Species-level numerical coverage was then calculated using the total number of dereplicated taxonomic identifications as the numerator. Denominator was calculated using the dereplicated Phylum-Genus- species taxonomic identifications from all eligible sequences. As a result of the logic of this analysis pipeline, a species (i.e., a group of sequences sharing the same unique Phylum-Genus- species designation) was considered an assay
sequence match and thus “covered”, when at least one Assay Perfect Match sequence ID was in the species group. The numerical coverage analysis was repeated on the genus-level using the dereplicated Phylum-Genus taxonomic identifications from the Assay Perfect Match sequence IDs bin (numerator) and from all eligible sequences (denominator), and lastly, on the phylum-level using Phylum taxonomic identifications. To facilitate calculation of assay coverage, two ambiguous phyla, “Bacteria Insertia Sedis” and “Unclassified Bacteria” S3I-201 price were excluded from the phylum-level analysis.
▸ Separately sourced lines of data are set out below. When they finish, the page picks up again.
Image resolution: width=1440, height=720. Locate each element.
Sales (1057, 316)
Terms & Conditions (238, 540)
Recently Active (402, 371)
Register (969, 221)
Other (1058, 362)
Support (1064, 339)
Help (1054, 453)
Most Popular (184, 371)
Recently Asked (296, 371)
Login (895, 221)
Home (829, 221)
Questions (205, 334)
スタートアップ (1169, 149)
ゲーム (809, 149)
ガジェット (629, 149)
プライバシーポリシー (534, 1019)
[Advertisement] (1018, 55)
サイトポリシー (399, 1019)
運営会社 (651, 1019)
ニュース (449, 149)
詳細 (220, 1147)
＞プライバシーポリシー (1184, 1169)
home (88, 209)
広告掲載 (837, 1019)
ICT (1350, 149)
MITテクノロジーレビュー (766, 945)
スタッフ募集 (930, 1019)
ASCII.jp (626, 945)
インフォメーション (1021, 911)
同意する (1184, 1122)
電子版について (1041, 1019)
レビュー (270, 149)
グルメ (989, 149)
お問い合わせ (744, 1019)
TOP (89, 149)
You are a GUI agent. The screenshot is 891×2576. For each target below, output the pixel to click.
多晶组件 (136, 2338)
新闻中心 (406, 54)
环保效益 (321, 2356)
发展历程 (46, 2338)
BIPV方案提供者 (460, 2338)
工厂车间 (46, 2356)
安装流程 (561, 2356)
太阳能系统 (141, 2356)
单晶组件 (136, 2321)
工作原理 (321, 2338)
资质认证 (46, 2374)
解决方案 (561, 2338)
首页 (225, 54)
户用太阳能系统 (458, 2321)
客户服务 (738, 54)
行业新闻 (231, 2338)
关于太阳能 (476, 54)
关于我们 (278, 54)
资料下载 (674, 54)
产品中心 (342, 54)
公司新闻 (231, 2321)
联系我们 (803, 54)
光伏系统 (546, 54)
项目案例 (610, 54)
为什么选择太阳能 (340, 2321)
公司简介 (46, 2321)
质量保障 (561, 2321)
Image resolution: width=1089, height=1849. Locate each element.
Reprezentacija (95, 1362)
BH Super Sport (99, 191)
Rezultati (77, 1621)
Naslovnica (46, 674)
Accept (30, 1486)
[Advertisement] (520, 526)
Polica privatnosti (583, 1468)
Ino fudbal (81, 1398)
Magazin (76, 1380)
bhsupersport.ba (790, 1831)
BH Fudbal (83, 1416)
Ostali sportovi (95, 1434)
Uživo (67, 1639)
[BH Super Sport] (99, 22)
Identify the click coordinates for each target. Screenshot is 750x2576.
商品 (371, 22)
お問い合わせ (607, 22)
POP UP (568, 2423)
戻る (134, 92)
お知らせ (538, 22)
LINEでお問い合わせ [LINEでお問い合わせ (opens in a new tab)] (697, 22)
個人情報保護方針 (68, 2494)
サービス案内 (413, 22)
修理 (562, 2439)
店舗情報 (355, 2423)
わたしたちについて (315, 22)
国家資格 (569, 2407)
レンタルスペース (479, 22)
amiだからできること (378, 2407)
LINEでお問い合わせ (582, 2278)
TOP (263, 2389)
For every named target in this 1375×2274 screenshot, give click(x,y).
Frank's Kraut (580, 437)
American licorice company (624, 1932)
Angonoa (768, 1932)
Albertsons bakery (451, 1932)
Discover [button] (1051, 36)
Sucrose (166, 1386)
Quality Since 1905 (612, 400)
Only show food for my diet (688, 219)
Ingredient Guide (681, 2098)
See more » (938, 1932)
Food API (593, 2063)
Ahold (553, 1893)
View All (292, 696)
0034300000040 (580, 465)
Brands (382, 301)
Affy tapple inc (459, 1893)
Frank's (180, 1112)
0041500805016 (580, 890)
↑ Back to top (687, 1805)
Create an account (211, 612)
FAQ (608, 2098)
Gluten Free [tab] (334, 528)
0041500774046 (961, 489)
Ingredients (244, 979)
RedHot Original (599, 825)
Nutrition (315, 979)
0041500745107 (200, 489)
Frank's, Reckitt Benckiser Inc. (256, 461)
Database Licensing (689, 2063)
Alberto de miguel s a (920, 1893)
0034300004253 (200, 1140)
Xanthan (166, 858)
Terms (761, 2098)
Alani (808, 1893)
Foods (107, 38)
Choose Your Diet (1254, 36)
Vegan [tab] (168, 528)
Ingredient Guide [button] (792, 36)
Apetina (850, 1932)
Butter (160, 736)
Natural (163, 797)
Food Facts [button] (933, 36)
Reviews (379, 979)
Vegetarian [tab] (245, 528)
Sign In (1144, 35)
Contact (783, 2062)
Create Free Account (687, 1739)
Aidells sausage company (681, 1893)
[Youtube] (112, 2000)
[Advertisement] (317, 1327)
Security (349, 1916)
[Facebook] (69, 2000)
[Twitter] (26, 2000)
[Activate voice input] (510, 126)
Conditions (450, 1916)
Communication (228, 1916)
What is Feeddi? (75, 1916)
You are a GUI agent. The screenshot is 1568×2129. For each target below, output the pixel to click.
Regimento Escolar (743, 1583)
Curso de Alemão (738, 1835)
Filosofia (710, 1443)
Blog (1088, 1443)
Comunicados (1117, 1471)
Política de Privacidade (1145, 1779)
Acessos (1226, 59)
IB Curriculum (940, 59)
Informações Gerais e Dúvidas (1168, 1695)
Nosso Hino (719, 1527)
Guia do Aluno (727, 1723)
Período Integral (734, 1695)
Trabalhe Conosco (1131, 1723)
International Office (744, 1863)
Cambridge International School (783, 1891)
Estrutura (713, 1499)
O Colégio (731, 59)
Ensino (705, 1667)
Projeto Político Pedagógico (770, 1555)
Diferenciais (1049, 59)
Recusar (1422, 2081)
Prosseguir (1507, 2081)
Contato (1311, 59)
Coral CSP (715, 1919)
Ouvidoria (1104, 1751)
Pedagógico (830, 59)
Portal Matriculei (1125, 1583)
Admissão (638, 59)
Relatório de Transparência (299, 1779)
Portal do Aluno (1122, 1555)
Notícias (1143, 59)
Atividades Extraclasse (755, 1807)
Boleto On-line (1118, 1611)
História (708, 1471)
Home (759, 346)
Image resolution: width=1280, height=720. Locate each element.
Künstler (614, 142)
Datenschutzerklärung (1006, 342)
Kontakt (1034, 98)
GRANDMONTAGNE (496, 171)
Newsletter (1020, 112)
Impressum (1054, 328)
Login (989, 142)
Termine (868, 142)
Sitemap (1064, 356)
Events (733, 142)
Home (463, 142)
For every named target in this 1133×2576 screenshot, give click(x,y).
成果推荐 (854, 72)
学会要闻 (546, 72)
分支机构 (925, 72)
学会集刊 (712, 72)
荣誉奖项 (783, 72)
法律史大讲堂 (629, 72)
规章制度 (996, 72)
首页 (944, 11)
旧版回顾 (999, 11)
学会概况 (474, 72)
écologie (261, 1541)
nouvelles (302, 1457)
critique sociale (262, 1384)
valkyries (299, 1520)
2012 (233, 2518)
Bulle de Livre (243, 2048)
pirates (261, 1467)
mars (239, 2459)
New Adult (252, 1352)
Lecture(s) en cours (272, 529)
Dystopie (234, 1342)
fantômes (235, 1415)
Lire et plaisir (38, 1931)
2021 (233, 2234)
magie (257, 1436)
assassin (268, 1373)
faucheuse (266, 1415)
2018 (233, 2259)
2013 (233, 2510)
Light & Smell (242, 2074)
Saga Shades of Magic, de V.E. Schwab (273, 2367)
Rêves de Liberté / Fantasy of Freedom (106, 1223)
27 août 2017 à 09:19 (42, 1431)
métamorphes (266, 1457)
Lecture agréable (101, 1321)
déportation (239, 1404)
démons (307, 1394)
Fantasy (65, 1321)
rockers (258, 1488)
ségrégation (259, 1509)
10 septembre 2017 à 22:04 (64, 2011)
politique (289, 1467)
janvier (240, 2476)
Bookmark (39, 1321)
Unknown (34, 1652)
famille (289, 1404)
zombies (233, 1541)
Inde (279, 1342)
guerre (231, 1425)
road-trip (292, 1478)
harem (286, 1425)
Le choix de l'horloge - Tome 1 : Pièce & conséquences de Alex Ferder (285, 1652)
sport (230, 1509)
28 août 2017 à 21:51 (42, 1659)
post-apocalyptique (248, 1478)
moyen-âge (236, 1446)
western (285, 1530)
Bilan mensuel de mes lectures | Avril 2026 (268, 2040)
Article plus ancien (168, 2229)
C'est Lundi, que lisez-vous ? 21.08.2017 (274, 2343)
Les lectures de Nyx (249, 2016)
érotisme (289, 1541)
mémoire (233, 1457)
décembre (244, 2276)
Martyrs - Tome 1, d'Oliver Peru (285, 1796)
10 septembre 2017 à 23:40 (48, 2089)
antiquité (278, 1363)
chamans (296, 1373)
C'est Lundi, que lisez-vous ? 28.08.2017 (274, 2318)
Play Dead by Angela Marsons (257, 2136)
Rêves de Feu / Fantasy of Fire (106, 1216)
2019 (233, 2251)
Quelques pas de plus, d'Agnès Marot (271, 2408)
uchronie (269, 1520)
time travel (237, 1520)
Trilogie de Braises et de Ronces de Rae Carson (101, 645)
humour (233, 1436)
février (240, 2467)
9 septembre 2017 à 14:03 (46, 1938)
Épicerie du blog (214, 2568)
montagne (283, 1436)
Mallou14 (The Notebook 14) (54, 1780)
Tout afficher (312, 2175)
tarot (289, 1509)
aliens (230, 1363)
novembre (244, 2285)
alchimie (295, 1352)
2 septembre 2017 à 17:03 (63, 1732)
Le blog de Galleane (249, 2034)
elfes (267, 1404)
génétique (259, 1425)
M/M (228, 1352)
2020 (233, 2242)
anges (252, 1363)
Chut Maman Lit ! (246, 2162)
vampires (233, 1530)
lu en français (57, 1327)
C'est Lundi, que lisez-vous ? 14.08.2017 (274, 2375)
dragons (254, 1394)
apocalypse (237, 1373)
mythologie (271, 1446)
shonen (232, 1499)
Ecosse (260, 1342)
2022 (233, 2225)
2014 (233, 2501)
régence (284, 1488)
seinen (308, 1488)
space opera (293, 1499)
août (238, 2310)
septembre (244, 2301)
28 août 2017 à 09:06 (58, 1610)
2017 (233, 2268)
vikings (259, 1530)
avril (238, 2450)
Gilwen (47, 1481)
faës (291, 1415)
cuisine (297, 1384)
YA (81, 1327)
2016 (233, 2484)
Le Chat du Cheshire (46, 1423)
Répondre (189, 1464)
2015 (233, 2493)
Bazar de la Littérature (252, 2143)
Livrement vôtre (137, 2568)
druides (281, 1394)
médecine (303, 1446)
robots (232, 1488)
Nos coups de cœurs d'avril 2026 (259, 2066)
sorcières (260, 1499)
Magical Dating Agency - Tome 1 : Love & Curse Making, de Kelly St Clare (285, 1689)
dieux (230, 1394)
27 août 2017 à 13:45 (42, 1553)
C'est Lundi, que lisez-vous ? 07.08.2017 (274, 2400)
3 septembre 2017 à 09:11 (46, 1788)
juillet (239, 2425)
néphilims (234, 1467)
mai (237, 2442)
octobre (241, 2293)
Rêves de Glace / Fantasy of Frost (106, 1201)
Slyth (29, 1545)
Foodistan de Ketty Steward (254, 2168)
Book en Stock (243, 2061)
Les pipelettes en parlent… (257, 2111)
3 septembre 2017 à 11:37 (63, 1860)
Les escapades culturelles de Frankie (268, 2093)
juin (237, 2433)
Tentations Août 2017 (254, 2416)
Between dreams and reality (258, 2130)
Sequences with genus, species, and strain names containing “unclassified” were included in the numerical coverage analyses due to KPT-8602 their high abundance. E. Taxonomic coverage analysis. The in silico taxonomic coverage analysis was performed to generate a detailed output consisting of the taxonomic identifications
that were covered or “uncovered” (i.e., no sequence match) at multiple taxonomic levels. A step-wise selleck compound approach was again utilized for this analysis, beginning with all eligible sequences, performed as follows: First, the Assay Perfect Match sequence IDs were subtracted from the sequence IDs from all eligible sequences, with the resultant sequences assigned and binned as Assay Non-Perfect Match sequence IDs. Next, on the species-level, the Phylum-Genus-
species taxonomic identifications of all eligible sequences was first dereplicated, from which the “covered” species taxonomic identifications were subtracted. Species-level taxonomic coverage was then presented Adenosine as a list of concatenated taxonomic identification of the covered and uncovered species. This was repeated with the genus- and phylum-level taxonomic identifications for genus- and phylum-level taxonomic coverage analyses. Output of taxonomic identifications from analysis using all eligible sequences was not presented in this manuscript due to its extensive size but is available in Additional file 1: Figure S 1. F. Assay comparison using results from the in silico analyses. Results from the in silico analyses were summarized for assay comparison as follows: The numerical coverage for the BactQuantand published qPCR assays were calculated at three taxonomic levels, as well as for all eligible sequences using both sequence matching conditions and presented as both the numerator and denominator, and percent covered calculated as the numerator divided by the denominator. This was presented in Table2.